QUAL2EU Capabilities
QUAL2E or QUAL2EU permit simulation of any branching, one-dimensional stream system. The first step in modeling a system is to subdivide the stream system into reaches, which are stretches of stream that have uniform hydraulic characteristics. Each reach is then divided into computational elements of equal length. Thus, all reaches must consist of an integer number of computational elements.

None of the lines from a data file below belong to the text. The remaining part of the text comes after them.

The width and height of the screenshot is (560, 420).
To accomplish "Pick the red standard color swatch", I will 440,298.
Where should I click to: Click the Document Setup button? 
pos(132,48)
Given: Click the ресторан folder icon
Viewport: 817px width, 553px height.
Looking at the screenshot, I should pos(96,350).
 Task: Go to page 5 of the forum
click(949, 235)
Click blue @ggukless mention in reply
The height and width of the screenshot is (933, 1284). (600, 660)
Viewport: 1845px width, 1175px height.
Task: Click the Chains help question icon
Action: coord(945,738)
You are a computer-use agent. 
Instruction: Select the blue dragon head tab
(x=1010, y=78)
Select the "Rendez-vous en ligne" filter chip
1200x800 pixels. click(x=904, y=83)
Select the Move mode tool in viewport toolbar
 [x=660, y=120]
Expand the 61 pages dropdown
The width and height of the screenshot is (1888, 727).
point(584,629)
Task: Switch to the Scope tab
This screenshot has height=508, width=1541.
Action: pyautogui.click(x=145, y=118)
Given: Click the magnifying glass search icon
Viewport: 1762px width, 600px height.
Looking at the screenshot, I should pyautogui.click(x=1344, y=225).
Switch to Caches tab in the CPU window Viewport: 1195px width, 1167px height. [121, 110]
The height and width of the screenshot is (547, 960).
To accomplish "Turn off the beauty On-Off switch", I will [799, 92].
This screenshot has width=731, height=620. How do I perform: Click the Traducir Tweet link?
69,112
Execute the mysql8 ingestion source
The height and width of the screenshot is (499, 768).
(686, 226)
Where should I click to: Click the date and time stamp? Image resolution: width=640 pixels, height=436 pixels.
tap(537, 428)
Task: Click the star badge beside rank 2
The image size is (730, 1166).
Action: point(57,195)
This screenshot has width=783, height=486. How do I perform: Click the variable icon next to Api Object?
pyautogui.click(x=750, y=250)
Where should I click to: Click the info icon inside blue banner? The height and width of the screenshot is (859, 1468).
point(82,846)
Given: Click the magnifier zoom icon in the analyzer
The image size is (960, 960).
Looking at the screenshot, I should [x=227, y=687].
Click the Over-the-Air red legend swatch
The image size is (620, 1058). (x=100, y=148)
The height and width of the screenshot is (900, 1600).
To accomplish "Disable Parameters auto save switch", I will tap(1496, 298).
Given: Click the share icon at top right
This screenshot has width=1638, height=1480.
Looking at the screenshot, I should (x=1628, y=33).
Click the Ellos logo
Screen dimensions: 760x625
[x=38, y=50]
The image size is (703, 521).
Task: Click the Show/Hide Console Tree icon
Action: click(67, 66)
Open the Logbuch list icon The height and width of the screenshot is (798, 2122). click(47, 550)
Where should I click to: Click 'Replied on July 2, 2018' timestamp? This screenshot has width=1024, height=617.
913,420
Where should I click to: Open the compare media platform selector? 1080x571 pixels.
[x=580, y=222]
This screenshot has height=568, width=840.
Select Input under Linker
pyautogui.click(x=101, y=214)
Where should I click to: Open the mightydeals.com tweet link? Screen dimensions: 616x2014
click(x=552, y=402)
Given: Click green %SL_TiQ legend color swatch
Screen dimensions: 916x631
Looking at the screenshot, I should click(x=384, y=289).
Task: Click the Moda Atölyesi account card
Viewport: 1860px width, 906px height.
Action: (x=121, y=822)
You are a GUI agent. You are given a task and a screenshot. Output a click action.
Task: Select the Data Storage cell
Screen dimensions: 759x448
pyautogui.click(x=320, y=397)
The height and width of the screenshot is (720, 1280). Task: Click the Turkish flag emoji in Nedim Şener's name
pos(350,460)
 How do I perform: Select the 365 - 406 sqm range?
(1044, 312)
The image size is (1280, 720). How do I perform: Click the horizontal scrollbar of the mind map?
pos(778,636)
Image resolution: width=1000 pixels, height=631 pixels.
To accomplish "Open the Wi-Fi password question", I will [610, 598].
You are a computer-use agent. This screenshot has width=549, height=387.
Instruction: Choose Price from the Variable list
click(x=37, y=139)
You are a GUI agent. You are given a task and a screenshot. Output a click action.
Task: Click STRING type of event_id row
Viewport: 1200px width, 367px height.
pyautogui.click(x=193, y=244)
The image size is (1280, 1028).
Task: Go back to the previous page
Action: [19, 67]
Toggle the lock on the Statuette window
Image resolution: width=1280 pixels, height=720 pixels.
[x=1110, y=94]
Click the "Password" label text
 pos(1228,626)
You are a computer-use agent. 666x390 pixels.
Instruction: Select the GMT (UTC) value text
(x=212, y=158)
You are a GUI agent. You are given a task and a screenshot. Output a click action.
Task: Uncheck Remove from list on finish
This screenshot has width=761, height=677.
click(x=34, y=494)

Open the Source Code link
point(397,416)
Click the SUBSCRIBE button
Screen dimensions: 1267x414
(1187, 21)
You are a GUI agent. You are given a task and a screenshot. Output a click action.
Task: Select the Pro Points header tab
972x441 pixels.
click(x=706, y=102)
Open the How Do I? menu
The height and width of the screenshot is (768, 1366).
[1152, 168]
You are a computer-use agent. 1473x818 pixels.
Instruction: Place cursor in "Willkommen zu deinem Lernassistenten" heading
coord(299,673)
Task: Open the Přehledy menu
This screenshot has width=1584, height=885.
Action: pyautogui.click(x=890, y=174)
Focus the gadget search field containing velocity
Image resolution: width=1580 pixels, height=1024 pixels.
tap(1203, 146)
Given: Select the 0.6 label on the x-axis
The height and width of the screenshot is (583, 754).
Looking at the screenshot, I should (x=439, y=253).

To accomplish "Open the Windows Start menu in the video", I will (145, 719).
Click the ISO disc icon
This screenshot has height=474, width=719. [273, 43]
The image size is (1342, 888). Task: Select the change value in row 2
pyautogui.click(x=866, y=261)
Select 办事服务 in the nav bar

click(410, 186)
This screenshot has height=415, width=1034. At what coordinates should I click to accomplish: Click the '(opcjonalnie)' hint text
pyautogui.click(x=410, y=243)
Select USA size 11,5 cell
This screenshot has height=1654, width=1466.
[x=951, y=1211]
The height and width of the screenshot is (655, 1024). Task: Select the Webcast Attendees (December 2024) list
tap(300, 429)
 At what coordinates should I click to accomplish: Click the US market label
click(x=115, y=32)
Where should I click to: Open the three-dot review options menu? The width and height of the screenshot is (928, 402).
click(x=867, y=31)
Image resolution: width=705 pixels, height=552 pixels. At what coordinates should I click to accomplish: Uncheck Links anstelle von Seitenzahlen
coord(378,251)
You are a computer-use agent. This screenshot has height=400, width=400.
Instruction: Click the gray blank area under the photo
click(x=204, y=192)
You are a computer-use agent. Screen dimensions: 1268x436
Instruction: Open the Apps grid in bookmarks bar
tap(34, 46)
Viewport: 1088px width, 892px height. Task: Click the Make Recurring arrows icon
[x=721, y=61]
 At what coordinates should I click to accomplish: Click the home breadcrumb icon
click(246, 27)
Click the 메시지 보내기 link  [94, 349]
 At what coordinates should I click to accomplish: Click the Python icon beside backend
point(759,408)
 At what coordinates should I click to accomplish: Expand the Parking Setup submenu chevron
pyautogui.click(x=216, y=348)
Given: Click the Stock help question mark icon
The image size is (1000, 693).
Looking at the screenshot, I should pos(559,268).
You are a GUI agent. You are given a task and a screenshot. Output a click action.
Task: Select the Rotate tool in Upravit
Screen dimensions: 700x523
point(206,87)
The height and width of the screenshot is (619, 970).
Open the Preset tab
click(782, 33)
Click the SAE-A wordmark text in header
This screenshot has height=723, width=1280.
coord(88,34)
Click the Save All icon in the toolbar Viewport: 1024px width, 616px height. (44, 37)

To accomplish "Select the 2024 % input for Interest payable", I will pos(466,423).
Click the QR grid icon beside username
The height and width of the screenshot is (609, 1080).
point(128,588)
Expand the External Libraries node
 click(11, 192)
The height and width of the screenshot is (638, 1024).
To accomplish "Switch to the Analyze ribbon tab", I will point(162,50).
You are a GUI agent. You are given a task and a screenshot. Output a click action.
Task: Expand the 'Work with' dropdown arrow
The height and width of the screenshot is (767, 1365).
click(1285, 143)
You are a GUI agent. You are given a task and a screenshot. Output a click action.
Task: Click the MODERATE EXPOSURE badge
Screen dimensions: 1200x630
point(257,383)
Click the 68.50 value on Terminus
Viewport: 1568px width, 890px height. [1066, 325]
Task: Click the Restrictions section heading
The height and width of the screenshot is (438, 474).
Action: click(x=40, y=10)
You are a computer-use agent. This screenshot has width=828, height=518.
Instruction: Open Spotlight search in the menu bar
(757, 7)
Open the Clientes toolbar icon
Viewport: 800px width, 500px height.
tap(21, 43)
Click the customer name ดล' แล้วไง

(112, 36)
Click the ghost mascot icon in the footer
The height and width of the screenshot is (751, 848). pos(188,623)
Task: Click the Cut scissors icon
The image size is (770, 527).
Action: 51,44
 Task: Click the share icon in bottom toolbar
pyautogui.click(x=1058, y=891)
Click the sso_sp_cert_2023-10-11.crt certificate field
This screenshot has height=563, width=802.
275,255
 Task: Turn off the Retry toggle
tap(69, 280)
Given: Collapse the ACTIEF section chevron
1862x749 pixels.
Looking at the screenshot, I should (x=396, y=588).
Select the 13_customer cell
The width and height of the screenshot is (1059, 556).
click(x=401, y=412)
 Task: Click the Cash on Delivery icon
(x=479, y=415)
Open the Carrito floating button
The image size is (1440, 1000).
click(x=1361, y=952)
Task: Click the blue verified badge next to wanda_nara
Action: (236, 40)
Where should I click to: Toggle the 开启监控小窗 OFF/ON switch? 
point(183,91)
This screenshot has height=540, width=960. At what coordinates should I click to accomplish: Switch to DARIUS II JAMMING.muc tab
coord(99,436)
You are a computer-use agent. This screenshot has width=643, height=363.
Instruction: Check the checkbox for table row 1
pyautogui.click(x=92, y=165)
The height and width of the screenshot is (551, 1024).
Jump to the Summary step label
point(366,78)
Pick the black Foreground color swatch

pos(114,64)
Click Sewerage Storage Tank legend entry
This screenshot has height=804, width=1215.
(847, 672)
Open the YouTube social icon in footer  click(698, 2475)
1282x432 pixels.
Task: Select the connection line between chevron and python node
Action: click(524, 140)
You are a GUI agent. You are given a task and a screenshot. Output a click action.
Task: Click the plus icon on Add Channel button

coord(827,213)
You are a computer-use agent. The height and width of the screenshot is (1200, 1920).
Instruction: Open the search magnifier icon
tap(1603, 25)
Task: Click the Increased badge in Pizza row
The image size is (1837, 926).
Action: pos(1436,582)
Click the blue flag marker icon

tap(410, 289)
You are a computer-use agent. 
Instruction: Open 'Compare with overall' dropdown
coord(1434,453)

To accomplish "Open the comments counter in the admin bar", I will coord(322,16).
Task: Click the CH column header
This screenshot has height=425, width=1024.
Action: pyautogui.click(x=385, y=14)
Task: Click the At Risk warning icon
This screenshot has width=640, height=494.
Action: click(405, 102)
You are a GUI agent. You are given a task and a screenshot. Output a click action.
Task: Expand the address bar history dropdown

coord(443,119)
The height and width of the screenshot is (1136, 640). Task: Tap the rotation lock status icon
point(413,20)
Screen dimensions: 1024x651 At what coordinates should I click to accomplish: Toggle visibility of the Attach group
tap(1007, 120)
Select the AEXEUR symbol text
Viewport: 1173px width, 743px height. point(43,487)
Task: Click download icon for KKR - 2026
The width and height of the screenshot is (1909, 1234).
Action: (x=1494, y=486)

There are seven different types of computational elements:

1. Headwater element

2. Standard element

3. Element just upstream from a junction

4. Junction element

5. Last element in system

6. Input element

7. Withdrawal element

Headwater elements begin every tributary as well as the main river system, and as such, they must always be the first element in a headwater reach. A standard element is one that does not qualify as one of the remaining six element types. Because incremental flow is permitted in all element types, the only input permitted in a standard element is incremental flow. A type 3 element is used to designate an element on the main stem just upstream of a junction. A junction element (type 4) has a simulated tributary entering it. Element type 5 identifies the last computational element in the river system; there should be only one type 5 element. Element types 6 and 7 represent inputs (waste loads and unsimulated tributaries) and water withdrawals, respectively. River reaches which are aggregates of computational elements are the basis of most data input. Hydraulic data, reaction rate coefficients, initial conditions, and incremental flows data are constant for all computational elements within a reach.

QUAL2EU Limitations
QUAL2E and QUAL2EU have been designed to be a relatively general program; however, certain dimensional limitations have been imposed during program development. These limitations are:

• Reaches: a maximum of 25
• Computational elements: no more than of 250
• Headwater elements: a maximum of 7
• Junction elements: a maximum of 6
• Input and withdrawal elements: a maximum of 25

QUAL2EU includes the source code, executable version, user's manual, and technical support as well as test files.

QUAL2EU Requirements: IBM-PC or compatible with 640K RAM, math coprocessor, and hard disk.